[GIVEN REQUEST] Lay out as a numbered list everything from the line containing "The image size is (743, 1024)." down to the line containing "tap(552, 40)", both included. Skip any blank lines.

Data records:
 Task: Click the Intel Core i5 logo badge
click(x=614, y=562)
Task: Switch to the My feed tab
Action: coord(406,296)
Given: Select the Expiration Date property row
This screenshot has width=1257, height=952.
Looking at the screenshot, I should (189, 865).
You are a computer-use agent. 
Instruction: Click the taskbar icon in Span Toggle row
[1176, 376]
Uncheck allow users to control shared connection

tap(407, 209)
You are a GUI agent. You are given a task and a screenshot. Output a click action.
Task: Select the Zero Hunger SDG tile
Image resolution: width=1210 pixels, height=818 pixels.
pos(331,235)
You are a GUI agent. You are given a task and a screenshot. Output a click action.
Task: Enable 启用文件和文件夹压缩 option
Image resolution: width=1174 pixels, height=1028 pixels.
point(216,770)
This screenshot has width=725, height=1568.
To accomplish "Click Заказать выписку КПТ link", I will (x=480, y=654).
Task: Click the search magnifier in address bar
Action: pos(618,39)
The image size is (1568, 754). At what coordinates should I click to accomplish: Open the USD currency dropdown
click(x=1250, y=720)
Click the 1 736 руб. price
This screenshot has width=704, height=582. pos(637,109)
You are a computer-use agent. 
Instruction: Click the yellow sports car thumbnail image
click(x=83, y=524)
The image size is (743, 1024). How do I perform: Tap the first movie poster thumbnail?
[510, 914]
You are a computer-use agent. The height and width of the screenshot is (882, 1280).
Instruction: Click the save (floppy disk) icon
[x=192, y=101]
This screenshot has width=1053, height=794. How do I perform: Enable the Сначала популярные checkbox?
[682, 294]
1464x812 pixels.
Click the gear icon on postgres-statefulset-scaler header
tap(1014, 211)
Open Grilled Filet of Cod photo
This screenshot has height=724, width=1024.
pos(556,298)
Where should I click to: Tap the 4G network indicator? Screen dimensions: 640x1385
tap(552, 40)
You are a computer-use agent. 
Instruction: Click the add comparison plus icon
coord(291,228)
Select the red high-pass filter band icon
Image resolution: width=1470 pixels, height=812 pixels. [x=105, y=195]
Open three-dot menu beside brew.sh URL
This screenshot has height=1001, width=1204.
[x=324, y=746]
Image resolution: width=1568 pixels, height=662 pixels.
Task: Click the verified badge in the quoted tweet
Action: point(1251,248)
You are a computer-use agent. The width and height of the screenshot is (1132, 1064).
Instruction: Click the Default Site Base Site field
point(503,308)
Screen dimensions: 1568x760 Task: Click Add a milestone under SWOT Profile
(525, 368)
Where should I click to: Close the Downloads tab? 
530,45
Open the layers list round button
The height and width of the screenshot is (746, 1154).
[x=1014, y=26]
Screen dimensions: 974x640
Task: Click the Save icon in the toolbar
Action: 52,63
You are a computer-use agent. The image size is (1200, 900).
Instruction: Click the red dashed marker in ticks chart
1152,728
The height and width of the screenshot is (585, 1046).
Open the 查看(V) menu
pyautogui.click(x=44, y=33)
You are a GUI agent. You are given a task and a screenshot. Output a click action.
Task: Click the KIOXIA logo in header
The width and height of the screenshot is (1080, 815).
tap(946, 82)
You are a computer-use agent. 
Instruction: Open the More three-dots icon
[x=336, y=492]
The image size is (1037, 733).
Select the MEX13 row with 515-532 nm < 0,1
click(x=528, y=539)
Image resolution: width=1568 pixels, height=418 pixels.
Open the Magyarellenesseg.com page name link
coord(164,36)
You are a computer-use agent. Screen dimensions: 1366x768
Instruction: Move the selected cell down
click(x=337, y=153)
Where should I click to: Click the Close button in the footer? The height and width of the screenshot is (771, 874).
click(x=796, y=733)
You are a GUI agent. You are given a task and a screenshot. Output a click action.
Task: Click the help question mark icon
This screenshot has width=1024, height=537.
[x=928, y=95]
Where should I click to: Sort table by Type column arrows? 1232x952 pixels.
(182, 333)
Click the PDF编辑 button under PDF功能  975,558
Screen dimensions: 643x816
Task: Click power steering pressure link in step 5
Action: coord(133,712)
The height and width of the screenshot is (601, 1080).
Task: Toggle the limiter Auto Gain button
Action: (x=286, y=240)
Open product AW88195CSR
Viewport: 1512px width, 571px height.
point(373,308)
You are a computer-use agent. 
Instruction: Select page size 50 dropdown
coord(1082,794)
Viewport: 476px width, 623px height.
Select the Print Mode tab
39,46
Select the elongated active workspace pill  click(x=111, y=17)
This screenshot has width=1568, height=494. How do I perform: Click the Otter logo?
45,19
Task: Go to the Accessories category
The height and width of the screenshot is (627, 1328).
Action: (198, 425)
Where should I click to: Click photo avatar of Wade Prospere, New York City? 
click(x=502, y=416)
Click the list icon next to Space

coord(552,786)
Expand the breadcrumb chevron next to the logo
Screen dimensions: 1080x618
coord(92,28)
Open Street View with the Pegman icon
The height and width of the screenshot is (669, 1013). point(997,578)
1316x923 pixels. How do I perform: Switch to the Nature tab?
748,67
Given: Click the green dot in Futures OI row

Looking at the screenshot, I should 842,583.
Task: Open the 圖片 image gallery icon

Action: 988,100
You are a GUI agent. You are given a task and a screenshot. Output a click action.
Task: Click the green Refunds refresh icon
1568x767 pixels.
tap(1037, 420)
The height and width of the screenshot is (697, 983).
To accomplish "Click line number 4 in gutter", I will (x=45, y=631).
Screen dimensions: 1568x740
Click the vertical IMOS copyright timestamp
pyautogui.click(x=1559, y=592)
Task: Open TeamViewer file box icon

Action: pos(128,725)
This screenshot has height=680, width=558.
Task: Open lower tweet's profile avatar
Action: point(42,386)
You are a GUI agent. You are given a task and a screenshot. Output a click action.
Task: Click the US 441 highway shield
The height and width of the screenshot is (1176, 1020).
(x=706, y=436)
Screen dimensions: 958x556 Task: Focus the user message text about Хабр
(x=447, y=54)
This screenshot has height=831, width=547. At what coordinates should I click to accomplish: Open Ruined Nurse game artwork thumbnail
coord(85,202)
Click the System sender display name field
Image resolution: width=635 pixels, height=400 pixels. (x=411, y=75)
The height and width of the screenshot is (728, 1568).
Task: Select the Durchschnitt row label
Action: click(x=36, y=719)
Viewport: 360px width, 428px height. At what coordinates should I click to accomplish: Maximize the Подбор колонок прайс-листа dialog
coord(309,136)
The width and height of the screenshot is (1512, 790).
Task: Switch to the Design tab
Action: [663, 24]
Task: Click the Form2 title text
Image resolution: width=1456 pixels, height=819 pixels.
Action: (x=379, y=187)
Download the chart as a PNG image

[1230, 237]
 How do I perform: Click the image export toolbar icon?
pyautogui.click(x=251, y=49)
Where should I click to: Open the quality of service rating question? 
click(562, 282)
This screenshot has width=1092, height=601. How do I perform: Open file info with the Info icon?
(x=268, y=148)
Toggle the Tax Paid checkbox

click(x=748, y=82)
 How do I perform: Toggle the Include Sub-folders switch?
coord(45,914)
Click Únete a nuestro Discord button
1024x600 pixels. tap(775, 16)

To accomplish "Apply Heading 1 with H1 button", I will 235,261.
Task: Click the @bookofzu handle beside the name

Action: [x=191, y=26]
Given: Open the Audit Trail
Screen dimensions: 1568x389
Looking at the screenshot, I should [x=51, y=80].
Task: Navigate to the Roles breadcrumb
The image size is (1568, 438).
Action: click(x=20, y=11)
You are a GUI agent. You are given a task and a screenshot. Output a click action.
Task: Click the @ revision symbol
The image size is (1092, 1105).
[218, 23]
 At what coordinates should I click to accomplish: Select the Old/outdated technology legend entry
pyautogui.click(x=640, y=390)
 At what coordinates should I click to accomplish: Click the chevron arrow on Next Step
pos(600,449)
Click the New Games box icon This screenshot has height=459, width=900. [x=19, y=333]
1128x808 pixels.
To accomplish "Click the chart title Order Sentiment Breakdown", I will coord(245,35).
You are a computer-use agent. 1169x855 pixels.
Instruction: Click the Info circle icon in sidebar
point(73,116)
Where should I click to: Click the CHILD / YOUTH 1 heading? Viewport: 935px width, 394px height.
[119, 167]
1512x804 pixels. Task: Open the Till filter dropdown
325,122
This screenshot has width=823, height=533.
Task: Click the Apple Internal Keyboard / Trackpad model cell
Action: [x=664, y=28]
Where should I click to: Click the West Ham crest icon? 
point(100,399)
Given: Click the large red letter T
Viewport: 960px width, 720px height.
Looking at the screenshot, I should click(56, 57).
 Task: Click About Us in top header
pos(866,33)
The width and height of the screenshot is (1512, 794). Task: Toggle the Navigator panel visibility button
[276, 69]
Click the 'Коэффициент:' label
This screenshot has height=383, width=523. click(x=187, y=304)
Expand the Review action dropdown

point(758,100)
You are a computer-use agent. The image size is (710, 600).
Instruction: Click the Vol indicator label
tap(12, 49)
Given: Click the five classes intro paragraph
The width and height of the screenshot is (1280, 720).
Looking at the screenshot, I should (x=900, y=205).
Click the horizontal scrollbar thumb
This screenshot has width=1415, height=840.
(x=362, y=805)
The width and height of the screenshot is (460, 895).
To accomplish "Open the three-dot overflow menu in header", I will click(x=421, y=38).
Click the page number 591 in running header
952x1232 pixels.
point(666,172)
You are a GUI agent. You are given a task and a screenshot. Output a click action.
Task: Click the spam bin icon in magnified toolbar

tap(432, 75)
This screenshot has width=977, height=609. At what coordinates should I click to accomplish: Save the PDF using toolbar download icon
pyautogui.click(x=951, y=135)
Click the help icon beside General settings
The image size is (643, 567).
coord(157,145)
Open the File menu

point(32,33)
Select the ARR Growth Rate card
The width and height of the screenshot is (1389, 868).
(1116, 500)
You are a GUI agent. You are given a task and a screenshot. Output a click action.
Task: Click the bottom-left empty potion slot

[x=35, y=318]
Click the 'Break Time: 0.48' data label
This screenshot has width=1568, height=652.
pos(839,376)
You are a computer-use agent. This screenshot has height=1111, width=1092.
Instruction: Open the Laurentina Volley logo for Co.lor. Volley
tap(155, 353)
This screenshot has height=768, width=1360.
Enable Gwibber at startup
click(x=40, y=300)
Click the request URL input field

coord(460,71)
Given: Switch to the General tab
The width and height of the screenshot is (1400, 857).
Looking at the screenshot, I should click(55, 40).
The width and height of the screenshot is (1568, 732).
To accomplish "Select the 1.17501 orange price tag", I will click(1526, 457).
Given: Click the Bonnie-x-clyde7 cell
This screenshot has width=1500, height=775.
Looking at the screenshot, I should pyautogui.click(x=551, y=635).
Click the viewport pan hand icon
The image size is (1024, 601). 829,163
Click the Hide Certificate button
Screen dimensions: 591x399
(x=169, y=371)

[COMPLETE OUTPUT]
1. The image size is (743, 1024). How do I perform: Tap the first movie poster thumbnail?
2. [510, 914]
3. You are a computer-use agent. The height and width of the screenshot is (882, 1280).
4. Instruction: Click the save (floppy disk) icon
5. [x=192, y=101]
6. This screenshot has width=1053, height=794. How do I perform: Enable the Сначала популярные checkbox?
7. [682, 294]
8. 1464x812 pixels.
9. Click the gear icon on postgres-statefulset-scaler header
10. tap(1014, 211)
11. Open Grilled Filet of Cod photo
12. This screenshot has height=724, width=1024.
13. pos(556,298)
14. Where should I click to: Tap the 4G network indicator? Screen dimensions: 640x1385
15. tap(552, 40)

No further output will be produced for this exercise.